### [TASK OBJECTIVE]
The reply to the records below should contain exactly the lines from the line with "Task: Click the notification bell icon" through the line with "Task: Open the CAM_FRONT folder", and nothing besides.

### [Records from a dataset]
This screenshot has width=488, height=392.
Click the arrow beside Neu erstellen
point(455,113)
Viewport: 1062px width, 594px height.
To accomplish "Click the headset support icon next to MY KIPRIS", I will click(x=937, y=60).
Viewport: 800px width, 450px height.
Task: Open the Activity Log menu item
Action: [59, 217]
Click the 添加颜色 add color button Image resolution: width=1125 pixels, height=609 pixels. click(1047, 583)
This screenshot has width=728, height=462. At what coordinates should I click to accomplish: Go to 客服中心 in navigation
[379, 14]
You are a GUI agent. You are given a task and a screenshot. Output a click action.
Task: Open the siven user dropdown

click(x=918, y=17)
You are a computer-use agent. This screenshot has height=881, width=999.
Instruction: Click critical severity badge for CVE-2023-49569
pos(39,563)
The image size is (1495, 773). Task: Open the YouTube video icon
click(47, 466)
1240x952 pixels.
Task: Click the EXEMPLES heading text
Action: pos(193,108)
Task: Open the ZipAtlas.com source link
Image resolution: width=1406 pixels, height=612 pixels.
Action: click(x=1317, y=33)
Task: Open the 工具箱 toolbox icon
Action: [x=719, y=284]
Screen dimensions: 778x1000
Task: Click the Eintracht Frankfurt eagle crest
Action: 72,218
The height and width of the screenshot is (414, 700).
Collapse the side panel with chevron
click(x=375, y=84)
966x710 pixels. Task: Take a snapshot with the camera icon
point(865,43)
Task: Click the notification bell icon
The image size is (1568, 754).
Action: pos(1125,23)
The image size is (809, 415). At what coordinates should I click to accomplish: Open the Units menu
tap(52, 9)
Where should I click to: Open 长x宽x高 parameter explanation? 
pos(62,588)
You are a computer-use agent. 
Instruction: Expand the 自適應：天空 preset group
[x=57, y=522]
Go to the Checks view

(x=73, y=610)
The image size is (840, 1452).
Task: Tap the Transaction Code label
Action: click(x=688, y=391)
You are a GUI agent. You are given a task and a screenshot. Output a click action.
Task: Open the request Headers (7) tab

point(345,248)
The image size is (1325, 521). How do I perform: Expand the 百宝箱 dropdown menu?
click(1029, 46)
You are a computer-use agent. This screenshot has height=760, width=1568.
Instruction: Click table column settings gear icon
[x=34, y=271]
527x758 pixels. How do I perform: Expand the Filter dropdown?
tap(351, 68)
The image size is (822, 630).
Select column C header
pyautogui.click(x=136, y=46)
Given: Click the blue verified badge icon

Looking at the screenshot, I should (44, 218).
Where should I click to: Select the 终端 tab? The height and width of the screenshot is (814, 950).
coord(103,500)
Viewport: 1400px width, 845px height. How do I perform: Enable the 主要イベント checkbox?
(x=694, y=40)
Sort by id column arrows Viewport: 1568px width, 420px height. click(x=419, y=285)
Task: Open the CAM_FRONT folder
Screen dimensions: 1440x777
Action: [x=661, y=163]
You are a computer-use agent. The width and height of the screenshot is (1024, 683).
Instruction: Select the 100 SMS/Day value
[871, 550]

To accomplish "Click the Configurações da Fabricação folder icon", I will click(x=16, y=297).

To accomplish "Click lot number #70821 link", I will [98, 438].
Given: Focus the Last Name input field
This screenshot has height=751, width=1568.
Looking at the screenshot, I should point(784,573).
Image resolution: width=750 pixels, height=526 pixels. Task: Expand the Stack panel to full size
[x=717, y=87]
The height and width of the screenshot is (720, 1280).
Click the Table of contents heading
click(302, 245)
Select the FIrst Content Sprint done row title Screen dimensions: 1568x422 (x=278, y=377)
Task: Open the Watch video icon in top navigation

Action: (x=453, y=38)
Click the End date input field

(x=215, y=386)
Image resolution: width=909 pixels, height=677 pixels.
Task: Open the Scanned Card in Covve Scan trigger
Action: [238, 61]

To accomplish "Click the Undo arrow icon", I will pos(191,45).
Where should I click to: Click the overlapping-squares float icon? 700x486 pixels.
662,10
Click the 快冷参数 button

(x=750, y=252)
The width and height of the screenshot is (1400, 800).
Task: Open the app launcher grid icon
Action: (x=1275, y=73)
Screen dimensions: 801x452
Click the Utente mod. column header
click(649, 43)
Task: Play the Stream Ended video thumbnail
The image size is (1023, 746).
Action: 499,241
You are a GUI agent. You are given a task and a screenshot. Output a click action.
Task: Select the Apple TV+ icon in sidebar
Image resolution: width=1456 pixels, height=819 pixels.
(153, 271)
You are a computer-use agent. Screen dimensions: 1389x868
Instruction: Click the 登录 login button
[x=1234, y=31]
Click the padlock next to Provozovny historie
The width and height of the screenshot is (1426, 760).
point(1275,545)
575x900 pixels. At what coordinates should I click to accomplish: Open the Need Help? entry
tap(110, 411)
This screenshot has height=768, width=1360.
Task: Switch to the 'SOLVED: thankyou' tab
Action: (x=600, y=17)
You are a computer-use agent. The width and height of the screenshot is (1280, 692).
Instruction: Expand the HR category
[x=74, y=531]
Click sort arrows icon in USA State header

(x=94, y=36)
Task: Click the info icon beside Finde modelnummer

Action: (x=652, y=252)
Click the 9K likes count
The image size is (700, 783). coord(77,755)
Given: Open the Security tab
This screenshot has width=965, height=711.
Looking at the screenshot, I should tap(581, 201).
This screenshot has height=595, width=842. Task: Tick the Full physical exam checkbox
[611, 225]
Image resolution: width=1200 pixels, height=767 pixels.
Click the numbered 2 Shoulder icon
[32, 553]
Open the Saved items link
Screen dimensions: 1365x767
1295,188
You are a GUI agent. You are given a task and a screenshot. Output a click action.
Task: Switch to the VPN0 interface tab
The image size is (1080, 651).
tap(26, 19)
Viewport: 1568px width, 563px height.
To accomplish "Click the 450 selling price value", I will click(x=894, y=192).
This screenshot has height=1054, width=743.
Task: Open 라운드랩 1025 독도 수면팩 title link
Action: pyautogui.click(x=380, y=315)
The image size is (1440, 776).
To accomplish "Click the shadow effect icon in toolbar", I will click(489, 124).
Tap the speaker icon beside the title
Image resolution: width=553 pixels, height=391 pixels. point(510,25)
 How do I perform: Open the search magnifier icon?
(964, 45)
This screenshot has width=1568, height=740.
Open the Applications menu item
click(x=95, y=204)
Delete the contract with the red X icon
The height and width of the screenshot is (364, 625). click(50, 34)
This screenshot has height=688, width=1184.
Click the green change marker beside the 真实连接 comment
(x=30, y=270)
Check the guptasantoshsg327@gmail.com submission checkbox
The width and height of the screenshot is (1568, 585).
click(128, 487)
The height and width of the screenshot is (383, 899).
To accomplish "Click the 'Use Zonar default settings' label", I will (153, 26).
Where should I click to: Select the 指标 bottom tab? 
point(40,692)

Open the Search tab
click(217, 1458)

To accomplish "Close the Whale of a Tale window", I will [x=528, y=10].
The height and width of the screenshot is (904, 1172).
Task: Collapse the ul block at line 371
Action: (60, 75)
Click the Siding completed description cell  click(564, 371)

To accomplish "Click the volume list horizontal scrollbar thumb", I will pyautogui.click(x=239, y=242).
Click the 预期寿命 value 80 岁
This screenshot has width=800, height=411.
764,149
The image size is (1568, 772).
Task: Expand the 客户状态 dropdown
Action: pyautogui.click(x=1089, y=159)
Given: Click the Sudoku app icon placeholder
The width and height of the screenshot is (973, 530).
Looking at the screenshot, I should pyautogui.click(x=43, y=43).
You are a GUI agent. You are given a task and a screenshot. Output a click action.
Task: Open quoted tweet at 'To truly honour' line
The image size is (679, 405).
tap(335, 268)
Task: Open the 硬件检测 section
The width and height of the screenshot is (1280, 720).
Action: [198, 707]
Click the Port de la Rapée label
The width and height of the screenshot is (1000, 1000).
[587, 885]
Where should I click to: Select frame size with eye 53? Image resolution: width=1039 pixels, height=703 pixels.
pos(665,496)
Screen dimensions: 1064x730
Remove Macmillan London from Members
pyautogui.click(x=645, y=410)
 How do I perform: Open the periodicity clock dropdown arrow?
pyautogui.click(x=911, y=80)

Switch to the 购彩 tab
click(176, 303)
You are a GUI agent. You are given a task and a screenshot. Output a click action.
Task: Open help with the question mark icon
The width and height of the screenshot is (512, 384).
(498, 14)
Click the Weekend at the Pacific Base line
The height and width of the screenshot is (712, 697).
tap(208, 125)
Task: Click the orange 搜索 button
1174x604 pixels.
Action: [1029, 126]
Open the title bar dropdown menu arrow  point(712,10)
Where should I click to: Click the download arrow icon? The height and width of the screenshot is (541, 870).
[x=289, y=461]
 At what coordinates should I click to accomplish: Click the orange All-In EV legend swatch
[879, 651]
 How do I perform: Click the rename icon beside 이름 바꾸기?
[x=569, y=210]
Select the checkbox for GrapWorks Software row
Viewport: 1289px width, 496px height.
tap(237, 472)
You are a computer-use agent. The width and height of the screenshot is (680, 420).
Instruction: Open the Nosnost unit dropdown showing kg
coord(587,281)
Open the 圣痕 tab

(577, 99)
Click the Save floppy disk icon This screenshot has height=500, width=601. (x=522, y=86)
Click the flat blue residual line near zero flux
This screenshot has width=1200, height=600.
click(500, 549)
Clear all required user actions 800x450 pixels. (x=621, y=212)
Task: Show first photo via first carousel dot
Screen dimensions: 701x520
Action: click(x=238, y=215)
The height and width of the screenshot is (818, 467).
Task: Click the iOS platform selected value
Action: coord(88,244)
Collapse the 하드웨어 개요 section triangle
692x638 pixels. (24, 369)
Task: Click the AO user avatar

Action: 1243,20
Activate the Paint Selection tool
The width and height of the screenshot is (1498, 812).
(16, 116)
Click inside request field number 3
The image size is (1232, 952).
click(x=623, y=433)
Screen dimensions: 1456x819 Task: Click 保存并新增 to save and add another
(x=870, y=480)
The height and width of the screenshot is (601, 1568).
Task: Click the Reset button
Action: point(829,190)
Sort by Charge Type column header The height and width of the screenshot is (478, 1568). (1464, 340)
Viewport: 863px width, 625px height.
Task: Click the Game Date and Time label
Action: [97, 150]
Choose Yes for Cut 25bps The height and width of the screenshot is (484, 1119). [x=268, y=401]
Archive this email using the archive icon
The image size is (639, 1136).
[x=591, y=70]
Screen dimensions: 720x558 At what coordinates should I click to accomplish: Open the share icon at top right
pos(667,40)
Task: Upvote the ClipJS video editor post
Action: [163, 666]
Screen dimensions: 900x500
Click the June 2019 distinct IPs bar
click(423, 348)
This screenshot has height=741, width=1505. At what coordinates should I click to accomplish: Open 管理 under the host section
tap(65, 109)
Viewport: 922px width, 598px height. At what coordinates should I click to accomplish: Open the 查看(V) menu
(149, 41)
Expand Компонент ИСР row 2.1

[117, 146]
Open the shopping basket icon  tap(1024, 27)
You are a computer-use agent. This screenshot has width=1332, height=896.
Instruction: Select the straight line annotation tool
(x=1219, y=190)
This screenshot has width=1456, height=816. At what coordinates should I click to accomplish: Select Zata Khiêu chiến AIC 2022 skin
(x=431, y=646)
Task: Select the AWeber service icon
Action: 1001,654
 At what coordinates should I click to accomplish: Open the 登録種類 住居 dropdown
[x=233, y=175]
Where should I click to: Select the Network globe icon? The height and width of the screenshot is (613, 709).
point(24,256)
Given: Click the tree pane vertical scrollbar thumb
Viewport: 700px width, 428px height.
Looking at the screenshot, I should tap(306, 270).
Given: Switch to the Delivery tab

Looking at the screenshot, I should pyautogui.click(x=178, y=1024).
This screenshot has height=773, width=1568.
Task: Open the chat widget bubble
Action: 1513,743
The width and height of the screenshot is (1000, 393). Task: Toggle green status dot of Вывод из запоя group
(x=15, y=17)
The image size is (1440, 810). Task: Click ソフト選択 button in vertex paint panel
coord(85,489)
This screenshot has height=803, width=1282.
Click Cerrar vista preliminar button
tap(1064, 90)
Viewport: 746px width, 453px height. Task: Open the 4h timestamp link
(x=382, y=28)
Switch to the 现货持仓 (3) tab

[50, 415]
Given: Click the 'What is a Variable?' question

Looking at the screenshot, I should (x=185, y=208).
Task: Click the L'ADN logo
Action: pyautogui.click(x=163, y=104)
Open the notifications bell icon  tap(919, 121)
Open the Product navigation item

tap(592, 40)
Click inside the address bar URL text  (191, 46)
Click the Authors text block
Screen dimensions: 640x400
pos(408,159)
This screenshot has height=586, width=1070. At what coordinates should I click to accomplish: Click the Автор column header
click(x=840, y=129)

### [ANSWER]
Task: Click the notification bell icon
The image size is (1568, 754).
Action: pos(1125,23)
The image size is (809, 415). At what coordinates should I click to accomplish: Open the Units menu
tap(52, 9)
Where should I click to: Open 长x宽x高 parameter explanation? 
pos(62,588)
You are a computer-use agent. 
Instruction: Expand the 自適應：天空 preset group
[x=57, y=522]
Go to the Checks view

(x=73, y=610)
The image size is (840, 1452).
Task: Tap the Transaction Code label
Action: click(x=688, y=391)
You are a GUI agent. You are given a task and a screenshot. Output a click action.
Task: Open the request Headers (7) tab

point(345,248)
The image size is (1325, 521). How do I perform: Expand the 百宝箱 dropdown menu?
click(1029, 46)
You are a computer-use agent. This screenshot has height=760, width=1568.
Instruction: Click table column settings gear icon
[x=34, y=271]
527x758 pixels. How do I perform: Expand the Filter dropdown?
tap(351, 68)
The image size is (822, 630).
Select column C header
pyautogui.click(x=136, y=46)
Given: Click the blue verified badge icon

Looking at the screenshot, I should (44, 218).
Where should I click to: Select the 终端 tab? The height and width of the screenshot is (814, 950).
coord(103,500)
Viewport: 1400px width, 845px height. How do I perform: Enable the 主要イベント checkbox?
(x=694, y=40)
Sort by id column arrows Viewport: 1568px width, 420px height. click(x=419, y=285)
Task: Open the CAM_FRONT folder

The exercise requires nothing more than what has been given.